Hepsinin cevabı var elbet. İlk tesbit edilmesi gereken şudur: Toplum yaşamında birçok işlevi vardır. Dansa "dans için dans" ya da "zaman öldürmenin bir enstrümanı" gözüyle bakanlar vardır.

Özü ise şudur:

Ritüel dans; bir birlikteliği, aidiyeti, yerine göre cinsel yakınlaşmayı tescil eder. Bir gruba, topluluğa yeni üye olmanın giriş kartıdır. Genç insanların fakülteden mezuniyet balolarında ikinci bir mezuniyet sınavı gibi de durur; dinsel anlamda tanrıların ululandığı (taziz) ya da onlardan ihsan yakarıldığı, kötü ruhlarınsa defedildiği bir ifade biçimi de olur.

Çeşit çeşit dans vardır. Solo. Çift. Grup. Folklor. Spiritüel… Dünyanın her yerinde: Afrika’da, Çin’de, Bolivya’da, Mısır’da, solo göbek dansıyla da olsa Türkiye’de…

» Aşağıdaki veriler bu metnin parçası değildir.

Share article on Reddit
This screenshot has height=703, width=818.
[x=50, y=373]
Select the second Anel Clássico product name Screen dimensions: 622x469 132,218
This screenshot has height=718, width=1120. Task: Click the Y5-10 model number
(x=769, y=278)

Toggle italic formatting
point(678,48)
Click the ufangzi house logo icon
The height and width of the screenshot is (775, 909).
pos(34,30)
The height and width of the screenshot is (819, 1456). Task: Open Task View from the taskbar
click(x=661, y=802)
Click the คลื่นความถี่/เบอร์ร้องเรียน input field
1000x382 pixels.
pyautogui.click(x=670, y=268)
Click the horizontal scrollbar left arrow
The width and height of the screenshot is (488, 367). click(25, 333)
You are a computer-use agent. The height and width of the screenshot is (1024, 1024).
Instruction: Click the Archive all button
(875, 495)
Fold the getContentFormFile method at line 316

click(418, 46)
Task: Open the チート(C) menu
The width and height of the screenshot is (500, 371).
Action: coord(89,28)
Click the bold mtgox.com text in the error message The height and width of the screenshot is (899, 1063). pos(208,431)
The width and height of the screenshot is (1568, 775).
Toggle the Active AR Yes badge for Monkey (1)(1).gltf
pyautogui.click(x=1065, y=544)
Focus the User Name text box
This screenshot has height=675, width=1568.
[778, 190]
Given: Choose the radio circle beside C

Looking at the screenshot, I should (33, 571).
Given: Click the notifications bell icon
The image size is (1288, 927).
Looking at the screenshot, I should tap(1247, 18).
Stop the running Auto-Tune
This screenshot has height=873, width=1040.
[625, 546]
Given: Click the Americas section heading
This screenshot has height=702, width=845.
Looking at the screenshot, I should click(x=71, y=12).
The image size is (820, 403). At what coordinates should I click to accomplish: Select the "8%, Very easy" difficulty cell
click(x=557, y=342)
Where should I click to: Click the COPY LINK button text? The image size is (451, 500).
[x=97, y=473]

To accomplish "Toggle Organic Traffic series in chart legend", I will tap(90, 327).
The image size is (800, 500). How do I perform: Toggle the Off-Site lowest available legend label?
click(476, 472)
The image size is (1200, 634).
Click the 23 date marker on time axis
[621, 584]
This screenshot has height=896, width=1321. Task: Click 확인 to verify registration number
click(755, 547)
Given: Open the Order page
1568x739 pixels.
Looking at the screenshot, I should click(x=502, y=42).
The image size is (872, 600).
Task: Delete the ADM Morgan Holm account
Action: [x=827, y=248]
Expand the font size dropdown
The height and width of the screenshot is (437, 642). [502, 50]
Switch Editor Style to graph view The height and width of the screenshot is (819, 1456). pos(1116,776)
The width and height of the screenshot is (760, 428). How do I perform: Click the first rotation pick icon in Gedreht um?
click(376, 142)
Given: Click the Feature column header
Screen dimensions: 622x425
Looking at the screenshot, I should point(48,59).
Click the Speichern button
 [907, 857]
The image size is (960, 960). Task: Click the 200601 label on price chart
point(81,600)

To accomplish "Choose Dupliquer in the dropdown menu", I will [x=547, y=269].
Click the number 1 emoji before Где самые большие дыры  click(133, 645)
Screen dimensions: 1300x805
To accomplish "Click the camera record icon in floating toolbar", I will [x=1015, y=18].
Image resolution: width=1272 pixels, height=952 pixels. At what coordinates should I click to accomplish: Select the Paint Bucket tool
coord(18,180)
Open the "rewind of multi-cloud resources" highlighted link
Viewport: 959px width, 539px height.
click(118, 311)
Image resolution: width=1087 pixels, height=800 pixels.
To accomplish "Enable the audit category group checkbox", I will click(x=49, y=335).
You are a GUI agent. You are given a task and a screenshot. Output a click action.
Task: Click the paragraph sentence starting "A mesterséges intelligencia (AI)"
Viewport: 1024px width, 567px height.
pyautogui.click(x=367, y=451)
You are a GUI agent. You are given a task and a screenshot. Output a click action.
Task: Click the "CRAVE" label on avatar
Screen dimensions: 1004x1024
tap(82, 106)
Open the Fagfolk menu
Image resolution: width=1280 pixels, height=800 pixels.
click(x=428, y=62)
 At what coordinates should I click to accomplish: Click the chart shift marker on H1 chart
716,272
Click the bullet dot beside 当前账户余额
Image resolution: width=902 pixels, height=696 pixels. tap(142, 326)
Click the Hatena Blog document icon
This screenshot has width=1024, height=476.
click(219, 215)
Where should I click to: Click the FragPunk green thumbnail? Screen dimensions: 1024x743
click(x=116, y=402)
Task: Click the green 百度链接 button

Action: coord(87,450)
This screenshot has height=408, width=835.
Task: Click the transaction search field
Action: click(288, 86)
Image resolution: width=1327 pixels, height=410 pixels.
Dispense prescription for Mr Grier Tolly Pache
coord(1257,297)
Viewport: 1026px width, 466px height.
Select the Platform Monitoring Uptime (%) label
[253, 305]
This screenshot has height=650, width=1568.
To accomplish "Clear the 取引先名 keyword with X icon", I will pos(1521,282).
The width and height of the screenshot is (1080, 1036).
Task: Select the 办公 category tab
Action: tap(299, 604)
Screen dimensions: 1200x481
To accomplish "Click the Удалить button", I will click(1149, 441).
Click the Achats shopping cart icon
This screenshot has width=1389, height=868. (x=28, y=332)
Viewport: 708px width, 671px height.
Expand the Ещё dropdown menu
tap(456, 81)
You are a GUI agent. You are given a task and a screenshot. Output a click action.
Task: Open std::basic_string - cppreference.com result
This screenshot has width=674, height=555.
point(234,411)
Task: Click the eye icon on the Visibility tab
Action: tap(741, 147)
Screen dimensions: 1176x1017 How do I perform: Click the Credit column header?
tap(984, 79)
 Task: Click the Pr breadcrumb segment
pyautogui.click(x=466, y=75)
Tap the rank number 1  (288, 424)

Neler var neler… Grup danslarından; Almanya’da «ördek dansı», İspanya’da «fandango», İtalya’da «gaillarde» ve «tarantella», Fransa’da «gavotte», «quadrille» ve «menuett», Polonya’da «Polonaise», İsrail’de, Romanya’da, Moldavya’da ve Rusya’da «Hora», Trabzon’da ve Rize’de «Horon». Türkiye’de «halay», Yunanistan’da da tabii ki «Sirtaki»…

Solo danslardan İskoçya’nın «Highland Fling»i, İngiltere’nin «Hornpipe»ı, Mısır’ın «göbek»i, Brezilya’nın «samba»sı (ikili versiyonu da var!)…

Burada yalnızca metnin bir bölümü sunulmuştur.